The storm gradually passed away into silence. There was no sound but the short, interrupted breath of her patient, and the soft, healthful, regular breathing of infancy. Edith longed for the dawn, and looked anxiously through the little casement for the first gray streak. As far as the eye could reach, the bay was white with foam; but no light yet dawned upon it from the morning.

The old woman awoke. "I cannot see you," she said; "a film is over my eyes."

Edith told her the lamp had been extinguished with the wind.

"Alas!" she said; "and I must die as I have lived,—in darkness."

Edith assured her she was not then dying, and begged her to try to pray, or to listen while she endeavored, as far as she was able, to offer a prayer to God.

"No," she said; "I have lived without prayer, and I will not mock God on my death-bed; but, if there is mercy for me, God may listen to you, pure and good as you have ever been."

Edith knelt; and, with lips trembling with timidity and responsibility, she uttered a low, humble, and earnest prayer.

The old woman seemed at first to listen; but her mind soon wandered: broken and, as it afterwards would almost appear, prophetic sentences escaped from her lips: "Judgments are coming on this unhappy land,—delusions and oppression. Men and devils shall oppress the innocent. The good like you, the innocent and good, shall not escape!" Then she looked at the sleeping child: "Can the lamb dwell with the tiger, or the dove nestle with the hawk? But you have promised: you will keep your word; and when God counts his jewels"—

Edith arose from her knees, and trembled like a leaf. With inexpressible joy, her eyes fell on her own Dinah, standing looking on, with the deepest awe in her countenance. She had risen before the dawn, and come to relieve her young mistress, and had entered while Edith was kneeling. She now insisted on taking her place. Edith committed to her care the sleeping child, and then sought the repose the agitation of the night had rendered so necessary.

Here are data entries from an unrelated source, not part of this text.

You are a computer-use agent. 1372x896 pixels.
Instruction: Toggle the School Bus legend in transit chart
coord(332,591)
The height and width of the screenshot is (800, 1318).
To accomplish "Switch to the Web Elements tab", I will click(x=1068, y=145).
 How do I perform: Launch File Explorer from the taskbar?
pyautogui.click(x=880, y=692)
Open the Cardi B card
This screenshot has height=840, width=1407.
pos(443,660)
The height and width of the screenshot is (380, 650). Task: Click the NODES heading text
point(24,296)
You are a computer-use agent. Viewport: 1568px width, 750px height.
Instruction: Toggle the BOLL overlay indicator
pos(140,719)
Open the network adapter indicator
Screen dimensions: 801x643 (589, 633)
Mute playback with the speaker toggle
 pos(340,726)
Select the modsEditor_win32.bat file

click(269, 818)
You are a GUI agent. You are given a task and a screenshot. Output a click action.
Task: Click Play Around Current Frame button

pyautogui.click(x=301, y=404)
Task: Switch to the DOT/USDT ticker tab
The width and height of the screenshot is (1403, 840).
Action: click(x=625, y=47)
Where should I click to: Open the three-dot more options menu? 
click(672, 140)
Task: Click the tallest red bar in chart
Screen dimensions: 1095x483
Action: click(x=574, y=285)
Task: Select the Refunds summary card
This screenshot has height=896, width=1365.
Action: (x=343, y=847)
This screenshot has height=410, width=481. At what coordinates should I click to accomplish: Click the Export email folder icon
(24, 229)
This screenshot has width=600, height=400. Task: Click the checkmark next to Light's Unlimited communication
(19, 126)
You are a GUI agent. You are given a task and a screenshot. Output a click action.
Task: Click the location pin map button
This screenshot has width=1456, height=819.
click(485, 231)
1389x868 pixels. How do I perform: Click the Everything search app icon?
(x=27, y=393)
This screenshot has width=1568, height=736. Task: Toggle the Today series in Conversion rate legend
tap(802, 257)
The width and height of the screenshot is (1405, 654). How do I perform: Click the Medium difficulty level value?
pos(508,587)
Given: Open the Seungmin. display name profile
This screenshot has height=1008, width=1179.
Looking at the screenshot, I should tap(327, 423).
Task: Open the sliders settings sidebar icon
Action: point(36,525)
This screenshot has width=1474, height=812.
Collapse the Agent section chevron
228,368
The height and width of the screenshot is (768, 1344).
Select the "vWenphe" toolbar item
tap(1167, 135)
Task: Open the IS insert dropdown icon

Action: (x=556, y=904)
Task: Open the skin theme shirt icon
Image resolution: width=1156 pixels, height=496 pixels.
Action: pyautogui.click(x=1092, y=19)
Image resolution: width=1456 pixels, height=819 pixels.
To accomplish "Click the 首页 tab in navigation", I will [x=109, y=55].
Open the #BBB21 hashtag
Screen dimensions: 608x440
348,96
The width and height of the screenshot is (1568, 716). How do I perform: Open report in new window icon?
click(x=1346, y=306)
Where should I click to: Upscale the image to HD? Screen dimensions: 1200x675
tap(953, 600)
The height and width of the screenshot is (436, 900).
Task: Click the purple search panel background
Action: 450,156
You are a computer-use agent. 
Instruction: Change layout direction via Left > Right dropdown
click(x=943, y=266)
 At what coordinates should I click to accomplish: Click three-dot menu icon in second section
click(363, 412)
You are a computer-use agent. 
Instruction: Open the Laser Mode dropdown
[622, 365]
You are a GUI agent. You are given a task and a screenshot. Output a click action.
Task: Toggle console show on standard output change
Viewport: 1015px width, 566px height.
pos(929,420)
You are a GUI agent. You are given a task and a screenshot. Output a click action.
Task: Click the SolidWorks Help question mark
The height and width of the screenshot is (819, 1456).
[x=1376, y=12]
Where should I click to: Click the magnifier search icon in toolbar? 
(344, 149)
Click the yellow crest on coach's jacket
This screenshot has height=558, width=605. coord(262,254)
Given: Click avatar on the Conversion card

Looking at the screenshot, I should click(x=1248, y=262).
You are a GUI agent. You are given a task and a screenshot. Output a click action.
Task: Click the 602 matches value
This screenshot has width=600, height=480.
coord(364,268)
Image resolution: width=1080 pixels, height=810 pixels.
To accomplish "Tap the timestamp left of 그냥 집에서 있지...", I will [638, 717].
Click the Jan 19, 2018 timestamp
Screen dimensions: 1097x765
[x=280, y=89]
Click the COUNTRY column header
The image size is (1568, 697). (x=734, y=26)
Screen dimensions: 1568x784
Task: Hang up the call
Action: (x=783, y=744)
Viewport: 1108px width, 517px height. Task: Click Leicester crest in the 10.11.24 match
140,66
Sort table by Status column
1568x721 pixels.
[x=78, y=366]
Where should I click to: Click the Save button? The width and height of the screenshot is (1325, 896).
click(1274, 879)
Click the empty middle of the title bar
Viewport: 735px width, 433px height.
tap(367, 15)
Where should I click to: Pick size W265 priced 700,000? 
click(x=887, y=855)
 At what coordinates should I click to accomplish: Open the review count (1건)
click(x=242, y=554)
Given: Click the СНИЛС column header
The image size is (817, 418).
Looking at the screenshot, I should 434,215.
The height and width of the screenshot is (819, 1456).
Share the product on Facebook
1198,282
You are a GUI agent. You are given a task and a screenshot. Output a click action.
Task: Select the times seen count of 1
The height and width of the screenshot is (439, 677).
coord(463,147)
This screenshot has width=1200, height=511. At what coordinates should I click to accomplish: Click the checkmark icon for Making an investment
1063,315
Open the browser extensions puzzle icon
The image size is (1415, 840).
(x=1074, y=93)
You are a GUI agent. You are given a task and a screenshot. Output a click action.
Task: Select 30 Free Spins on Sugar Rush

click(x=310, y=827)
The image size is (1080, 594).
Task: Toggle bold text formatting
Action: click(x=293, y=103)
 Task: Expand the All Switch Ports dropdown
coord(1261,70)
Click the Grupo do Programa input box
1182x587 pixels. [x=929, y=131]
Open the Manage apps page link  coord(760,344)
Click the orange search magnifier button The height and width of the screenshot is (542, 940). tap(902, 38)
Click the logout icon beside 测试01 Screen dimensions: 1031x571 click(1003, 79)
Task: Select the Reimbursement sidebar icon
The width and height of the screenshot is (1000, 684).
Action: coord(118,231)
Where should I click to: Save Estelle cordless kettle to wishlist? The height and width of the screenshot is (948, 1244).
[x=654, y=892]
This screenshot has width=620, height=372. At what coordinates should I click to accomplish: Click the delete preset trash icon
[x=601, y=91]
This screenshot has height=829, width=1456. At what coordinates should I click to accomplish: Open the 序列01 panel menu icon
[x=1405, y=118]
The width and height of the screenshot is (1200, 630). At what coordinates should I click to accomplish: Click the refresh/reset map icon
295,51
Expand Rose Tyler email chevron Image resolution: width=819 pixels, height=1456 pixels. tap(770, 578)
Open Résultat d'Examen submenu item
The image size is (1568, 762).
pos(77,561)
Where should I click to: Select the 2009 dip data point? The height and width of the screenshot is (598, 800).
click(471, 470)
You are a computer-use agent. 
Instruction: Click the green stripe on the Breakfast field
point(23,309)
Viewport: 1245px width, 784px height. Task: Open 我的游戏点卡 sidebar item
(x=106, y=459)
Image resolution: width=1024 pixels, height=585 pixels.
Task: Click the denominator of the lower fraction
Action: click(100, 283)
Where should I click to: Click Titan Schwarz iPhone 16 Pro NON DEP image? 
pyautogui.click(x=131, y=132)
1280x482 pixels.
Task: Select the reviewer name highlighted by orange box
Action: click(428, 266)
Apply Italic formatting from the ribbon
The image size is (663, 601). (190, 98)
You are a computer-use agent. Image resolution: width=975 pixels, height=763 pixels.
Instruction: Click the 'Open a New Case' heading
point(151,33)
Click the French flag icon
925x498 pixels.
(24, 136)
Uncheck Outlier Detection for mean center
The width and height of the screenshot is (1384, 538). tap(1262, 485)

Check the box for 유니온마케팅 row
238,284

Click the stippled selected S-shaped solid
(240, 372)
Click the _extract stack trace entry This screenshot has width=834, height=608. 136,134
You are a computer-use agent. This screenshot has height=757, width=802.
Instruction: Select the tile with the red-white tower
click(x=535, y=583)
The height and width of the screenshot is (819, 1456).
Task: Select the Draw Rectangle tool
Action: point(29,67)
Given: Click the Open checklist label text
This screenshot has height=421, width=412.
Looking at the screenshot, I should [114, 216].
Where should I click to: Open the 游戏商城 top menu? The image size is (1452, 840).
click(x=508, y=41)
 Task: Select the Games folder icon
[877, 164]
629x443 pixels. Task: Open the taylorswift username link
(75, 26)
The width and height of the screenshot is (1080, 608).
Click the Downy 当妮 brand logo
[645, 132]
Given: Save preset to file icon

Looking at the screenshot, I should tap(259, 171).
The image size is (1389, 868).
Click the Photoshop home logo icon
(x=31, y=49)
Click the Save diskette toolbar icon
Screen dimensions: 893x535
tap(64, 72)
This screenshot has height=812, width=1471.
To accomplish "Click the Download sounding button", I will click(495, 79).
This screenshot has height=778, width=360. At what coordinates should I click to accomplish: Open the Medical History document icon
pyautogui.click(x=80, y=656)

Before evening, the old woman died; and the next day she was to be committed to the earth. Little preparation was necessary for her funeral. No mourners were to be summoned from afar: there was no mockery of grief. She had lived disliked by her neighbors. A few old women came from curiosity to see old Nanny, who had never been very courteous in inviting her neighbors to visit her; and they came now to see how she had contrived to live upon nothing.